• INFORMATION SHOWN:
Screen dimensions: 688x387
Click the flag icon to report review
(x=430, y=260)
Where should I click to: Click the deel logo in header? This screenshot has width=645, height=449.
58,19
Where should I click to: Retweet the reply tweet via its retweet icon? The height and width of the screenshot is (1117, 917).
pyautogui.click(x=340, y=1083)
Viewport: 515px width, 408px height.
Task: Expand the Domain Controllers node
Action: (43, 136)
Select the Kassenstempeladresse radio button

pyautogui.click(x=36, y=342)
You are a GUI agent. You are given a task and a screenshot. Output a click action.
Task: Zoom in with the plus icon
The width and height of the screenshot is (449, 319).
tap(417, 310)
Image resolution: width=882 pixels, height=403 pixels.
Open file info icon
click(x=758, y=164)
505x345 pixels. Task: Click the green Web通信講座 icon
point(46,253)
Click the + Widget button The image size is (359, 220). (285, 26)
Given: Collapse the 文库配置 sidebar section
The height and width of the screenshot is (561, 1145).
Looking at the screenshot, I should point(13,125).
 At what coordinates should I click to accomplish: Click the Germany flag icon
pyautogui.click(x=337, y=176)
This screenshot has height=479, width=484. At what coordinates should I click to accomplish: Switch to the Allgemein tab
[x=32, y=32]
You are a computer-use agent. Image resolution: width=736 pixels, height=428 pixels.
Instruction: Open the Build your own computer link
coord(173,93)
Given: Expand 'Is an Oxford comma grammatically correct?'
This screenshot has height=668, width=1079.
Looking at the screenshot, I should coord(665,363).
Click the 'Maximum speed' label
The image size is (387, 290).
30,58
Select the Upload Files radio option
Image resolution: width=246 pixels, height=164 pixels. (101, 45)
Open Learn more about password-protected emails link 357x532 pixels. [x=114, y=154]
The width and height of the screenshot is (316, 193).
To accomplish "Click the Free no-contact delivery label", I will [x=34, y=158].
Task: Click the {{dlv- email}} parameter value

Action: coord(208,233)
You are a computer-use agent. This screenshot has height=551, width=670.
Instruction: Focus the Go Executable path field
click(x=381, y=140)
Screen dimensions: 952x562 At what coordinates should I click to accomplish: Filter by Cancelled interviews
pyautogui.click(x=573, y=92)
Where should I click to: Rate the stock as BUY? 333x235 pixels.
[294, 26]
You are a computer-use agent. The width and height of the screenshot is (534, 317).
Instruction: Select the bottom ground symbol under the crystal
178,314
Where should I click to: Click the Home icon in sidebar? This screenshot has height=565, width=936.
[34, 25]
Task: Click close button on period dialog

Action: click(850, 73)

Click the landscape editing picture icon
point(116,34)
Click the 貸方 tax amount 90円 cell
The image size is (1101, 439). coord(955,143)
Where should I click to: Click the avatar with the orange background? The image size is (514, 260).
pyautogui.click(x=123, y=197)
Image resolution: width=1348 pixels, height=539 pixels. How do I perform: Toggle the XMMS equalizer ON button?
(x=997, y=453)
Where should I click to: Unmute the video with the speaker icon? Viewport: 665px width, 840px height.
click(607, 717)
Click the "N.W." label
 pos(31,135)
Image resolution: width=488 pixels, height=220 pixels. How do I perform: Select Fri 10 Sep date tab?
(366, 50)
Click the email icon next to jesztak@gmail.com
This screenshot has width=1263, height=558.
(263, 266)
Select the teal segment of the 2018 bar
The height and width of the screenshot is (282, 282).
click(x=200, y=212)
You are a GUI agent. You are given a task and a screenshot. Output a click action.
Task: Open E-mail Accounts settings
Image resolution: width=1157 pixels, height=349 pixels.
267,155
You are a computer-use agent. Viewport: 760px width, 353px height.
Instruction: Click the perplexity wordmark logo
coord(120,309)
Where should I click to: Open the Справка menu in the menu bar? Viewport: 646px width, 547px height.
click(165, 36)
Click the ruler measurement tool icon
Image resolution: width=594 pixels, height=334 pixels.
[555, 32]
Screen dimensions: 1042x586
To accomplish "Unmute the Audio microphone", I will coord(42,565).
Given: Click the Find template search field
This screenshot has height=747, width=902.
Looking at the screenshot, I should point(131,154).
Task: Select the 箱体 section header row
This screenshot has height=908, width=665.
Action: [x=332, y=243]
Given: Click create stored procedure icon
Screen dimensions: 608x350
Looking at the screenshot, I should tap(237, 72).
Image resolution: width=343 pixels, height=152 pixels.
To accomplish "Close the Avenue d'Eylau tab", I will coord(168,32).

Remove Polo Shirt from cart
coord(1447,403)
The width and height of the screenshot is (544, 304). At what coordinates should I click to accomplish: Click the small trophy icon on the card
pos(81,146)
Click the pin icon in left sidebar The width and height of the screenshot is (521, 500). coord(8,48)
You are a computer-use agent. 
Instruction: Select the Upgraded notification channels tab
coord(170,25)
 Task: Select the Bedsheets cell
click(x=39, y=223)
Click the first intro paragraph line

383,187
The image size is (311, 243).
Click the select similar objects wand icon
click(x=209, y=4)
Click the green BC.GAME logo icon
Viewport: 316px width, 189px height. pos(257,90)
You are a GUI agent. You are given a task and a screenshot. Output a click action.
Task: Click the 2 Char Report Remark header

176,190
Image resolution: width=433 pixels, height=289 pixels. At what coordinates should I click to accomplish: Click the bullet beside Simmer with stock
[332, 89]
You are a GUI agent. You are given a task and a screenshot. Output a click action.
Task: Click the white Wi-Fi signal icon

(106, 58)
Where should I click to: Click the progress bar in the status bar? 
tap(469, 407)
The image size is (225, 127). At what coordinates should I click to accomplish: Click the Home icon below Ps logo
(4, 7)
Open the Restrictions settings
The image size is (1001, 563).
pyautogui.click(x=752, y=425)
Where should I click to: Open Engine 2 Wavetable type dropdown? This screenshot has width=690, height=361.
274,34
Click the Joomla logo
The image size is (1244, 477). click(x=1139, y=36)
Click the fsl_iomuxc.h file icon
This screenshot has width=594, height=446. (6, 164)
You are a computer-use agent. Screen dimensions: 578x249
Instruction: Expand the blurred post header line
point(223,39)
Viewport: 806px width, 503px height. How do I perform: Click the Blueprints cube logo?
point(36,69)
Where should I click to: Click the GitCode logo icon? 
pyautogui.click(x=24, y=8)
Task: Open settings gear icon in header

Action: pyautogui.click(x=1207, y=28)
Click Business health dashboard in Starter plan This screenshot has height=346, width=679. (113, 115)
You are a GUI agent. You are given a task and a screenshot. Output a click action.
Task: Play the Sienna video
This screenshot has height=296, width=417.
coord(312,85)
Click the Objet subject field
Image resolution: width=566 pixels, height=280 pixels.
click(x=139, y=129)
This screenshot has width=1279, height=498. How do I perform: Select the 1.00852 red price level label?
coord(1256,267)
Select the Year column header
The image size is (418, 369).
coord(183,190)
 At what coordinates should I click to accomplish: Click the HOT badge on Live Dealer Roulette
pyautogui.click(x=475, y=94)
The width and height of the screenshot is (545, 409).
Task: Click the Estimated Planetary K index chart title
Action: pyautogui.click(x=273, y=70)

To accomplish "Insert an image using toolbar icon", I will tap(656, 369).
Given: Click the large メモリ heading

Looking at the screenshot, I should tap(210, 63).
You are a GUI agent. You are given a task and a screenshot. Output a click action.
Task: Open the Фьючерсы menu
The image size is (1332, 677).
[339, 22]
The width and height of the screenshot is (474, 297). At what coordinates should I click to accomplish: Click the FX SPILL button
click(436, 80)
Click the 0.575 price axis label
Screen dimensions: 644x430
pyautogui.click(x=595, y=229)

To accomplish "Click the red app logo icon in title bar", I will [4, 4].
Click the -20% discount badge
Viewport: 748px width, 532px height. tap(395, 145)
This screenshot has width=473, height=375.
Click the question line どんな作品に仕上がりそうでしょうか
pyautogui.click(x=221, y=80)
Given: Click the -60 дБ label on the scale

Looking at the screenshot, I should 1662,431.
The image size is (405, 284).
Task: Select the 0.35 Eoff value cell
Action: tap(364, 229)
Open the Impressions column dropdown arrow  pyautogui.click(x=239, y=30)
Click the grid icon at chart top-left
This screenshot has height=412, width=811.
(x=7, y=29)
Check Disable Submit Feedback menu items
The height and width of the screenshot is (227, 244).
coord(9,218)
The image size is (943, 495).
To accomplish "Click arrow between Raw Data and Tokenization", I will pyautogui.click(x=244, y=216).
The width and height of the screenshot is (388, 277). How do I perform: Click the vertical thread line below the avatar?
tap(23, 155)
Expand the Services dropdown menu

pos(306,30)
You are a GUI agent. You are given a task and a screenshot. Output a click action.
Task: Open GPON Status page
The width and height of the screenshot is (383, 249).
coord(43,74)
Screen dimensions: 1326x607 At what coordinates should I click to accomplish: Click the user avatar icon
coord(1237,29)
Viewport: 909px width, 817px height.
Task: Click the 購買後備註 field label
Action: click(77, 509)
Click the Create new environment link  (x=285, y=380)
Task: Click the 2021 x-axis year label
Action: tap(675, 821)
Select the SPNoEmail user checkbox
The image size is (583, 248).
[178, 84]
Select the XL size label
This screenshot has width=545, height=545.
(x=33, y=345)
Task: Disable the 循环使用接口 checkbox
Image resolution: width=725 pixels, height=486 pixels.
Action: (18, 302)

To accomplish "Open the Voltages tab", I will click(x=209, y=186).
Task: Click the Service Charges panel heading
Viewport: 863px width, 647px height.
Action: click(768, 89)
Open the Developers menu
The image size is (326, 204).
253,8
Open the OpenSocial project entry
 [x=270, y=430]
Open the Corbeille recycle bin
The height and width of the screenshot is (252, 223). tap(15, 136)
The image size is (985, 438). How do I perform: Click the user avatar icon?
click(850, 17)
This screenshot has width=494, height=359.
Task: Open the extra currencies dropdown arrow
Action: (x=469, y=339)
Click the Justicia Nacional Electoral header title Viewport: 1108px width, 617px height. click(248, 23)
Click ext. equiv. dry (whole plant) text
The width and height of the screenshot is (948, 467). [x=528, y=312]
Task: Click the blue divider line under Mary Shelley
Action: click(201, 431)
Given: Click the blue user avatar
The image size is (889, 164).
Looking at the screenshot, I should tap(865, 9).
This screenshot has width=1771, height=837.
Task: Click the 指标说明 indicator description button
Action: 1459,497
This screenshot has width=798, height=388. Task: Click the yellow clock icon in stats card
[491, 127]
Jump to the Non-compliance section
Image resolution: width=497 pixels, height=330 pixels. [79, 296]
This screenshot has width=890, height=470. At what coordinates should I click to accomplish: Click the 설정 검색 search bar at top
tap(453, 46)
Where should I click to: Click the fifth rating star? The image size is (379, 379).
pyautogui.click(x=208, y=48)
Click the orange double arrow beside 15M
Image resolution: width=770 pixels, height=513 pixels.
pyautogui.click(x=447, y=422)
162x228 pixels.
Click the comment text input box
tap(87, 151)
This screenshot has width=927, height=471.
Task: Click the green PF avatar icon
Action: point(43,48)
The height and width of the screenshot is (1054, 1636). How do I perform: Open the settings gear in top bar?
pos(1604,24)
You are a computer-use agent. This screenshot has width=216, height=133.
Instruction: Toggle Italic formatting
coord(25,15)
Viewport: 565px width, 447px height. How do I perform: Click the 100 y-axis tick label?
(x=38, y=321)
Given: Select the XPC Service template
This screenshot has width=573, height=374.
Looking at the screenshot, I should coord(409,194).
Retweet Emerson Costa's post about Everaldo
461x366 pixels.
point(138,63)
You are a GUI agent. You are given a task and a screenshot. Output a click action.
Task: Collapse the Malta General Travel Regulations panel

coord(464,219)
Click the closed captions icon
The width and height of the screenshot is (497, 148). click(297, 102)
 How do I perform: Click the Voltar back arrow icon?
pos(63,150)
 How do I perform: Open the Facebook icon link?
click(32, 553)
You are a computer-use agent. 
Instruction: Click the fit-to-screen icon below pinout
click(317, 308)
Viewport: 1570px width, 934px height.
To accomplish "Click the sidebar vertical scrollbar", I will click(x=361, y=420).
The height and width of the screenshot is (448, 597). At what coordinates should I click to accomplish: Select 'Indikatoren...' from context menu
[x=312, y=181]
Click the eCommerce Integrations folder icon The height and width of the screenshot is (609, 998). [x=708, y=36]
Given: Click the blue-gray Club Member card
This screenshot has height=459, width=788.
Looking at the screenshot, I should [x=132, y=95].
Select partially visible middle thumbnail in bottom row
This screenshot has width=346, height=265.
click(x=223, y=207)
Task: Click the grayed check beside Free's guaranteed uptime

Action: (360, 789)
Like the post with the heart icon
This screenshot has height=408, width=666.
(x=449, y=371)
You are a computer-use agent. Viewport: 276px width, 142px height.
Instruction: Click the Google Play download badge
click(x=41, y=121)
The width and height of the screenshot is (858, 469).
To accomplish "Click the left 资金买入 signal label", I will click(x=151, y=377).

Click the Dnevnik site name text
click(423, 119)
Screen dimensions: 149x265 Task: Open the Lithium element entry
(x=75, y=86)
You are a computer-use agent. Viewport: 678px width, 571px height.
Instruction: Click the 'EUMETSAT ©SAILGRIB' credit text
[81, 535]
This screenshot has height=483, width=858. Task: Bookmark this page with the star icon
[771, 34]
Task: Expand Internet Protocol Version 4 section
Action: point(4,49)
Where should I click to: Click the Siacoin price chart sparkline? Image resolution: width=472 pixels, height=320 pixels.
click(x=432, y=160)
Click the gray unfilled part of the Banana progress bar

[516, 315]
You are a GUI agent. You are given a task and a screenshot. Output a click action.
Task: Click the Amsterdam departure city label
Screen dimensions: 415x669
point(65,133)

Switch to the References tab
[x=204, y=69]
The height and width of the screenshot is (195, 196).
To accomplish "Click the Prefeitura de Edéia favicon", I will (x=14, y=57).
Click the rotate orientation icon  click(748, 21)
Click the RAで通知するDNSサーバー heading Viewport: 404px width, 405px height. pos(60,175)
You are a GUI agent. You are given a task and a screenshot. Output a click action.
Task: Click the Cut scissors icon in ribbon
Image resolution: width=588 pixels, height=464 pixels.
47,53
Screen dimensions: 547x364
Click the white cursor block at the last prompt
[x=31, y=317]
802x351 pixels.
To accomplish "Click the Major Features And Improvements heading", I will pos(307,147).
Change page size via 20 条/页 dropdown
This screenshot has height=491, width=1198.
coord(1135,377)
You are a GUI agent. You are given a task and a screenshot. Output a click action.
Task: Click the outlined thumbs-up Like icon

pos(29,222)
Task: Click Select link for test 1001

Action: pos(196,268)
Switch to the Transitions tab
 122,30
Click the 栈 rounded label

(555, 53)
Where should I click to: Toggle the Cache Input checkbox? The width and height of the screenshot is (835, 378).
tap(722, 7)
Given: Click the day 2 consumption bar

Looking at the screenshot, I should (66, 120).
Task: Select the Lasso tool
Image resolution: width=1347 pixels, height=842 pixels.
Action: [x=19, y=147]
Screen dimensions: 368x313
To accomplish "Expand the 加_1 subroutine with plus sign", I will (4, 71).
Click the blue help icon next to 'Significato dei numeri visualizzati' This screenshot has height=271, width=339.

• HOW TO COMPLETE THIS TASK: Output only an exact transcription of the lines above from the one with "Task: Open settings gear icon in header" up to and including the one with "Select the Year column header".

• RESPONSE TO THE TASK:
Task: Open settings gear icon in header

Action: pyautogui.click(x=1207, y=28)
Click Business health dashboard in Starter plan This screenshot has height=346, width=679. (113, 115)
You are a GUI agent. You are given a task and a screenshot. Output a click action.
Task: Play the Sienna video
This screenshot has height=296, width=417.
coord(312,85)
Click the Objet subject field
Image resolution: width=566 pixels, height=280 pixels.
click(x=139, y=129)
This screenshot has width=1279, height=498. How do I perform: Select the 1.00852 red price level label?
coord(1256,267)
Select the Year column header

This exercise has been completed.